The authors screened 396 patients taking NSAIDs for arthritis who presented with endoscopically confirmed bleeding ulcers; 287 patients (72 percent) were included in the analysis. The most common reasons for exclusion were absence of indication for prolonged NSAID use, renal failure, cancer, and declined consent. All enrolled patients tested negative for Helicobacter pylori infection or had successful eradication of infection according to gastric biopsy.
After follow-up endoscopy confirmed that their ulcers had healed, participants were randomized to treatment with celecoxib in a dosage of 200 mg twice daily plus placebo once daily, or diclofenac in a dosage of 75 mg twice daily plus omeprazole in a dosage of 20 mg daily for six months. Double-blinding was achieved by repackaging the medications in identical capsules. Patients were followed for recurrent ulcer, defined as hematemesis, melena, or a hemoglobin decrease of at least 2 g per dL (20 g per L) with an endoscopically verified recurrent ulcer.

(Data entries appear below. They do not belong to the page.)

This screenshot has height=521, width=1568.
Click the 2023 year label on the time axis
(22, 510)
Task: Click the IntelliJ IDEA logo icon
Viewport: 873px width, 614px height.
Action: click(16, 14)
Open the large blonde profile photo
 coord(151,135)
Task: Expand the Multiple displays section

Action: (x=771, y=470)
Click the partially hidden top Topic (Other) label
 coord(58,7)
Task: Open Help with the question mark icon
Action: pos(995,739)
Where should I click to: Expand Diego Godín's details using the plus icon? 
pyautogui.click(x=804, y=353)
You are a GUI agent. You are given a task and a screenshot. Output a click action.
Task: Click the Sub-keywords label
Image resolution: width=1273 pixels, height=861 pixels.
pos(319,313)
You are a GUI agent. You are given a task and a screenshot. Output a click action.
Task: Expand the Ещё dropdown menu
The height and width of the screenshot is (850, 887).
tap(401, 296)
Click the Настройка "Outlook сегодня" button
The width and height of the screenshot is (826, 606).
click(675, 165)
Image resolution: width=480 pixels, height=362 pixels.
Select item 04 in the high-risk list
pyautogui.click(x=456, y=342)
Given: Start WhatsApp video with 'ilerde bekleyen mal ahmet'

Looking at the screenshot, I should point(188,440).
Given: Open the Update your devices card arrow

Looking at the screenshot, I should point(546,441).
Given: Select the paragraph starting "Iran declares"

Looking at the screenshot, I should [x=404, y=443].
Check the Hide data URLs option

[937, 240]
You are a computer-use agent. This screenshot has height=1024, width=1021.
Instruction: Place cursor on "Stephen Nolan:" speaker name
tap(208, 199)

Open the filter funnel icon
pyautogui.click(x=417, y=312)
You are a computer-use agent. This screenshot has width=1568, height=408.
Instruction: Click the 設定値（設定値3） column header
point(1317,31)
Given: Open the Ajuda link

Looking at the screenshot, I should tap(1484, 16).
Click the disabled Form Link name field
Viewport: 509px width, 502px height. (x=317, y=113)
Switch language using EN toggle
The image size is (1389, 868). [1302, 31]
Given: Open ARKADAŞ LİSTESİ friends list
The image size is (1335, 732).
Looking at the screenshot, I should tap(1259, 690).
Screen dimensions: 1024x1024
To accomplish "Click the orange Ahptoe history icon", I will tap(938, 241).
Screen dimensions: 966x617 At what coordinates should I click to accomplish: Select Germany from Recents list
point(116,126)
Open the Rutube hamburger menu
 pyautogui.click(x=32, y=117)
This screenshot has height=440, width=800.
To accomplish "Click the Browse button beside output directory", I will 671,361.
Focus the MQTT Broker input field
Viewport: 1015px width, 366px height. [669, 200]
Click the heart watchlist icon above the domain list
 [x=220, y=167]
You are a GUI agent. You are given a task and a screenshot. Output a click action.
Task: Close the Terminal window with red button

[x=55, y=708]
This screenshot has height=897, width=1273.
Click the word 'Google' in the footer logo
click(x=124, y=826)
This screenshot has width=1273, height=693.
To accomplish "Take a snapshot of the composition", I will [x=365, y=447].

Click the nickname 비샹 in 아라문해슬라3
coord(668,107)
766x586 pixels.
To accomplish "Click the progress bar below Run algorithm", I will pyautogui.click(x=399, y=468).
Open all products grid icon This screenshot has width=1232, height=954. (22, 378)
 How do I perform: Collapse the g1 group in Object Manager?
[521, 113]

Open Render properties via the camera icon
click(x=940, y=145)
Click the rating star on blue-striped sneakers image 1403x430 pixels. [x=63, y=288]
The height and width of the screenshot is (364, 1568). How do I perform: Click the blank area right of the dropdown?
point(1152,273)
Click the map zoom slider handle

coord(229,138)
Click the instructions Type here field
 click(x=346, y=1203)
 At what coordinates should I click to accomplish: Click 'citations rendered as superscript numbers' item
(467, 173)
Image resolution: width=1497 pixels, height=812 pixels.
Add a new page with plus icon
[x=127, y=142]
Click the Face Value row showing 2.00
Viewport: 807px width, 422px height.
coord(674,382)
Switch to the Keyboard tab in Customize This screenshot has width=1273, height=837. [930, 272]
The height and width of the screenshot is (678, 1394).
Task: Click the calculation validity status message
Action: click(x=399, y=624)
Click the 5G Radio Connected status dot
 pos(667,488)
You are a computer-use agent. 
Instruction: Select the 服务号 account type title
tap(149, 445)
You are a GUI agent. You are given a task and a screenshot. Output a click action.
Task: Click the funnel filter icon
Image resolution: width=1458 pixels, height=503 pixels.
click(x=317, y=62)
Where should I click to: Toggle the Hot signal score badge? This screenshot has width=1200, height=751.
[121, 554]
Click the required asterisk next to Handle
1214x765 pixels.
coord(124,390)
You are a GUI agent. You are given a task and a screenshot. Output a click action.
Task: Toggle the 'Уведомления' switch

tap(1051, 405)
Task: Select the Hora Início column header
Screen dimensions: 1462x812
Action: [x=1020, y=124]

Discontinuation rates were similar between treatment groups (13.3 percent for celecoxib versus 11.9 percent for diclofenac-omeprazole). Recurrent ulcer bleeding occurred in seven of 144 celecoxib patients (4.9 percent) and in nine of 143 patients taking diclofenac-omeprazole (6.3 percent).
Nonulcer adverse events were common in both treatment groups. Gastrointestinal problems occurred more frequently in the group treated with celecoxib (16.0 percent) than in the group treated with diclofenac-omeprazole (9.8 percent), but medication discontinuance rates were similar in the two groups (4.2 percent for celecoxib, 3.5 percent for diclofenac-omeprazole). Adverse renal effects (e.g., hypertension, peripheral edema, creatinine level greater than 2.2 mg per dL [200 mmol per L]) occurred in a substantial portion of both groups (24.3 percent of celecoxib patients and 30.8 percent of diclofenac-omeprazole patients).
The authors conclude that treatment with celecoxib or a combination of diclofenac and omeprazole had equivalent risks for recurrent ulcer bleeding in patients with arthritis who had a recent history of ulcer.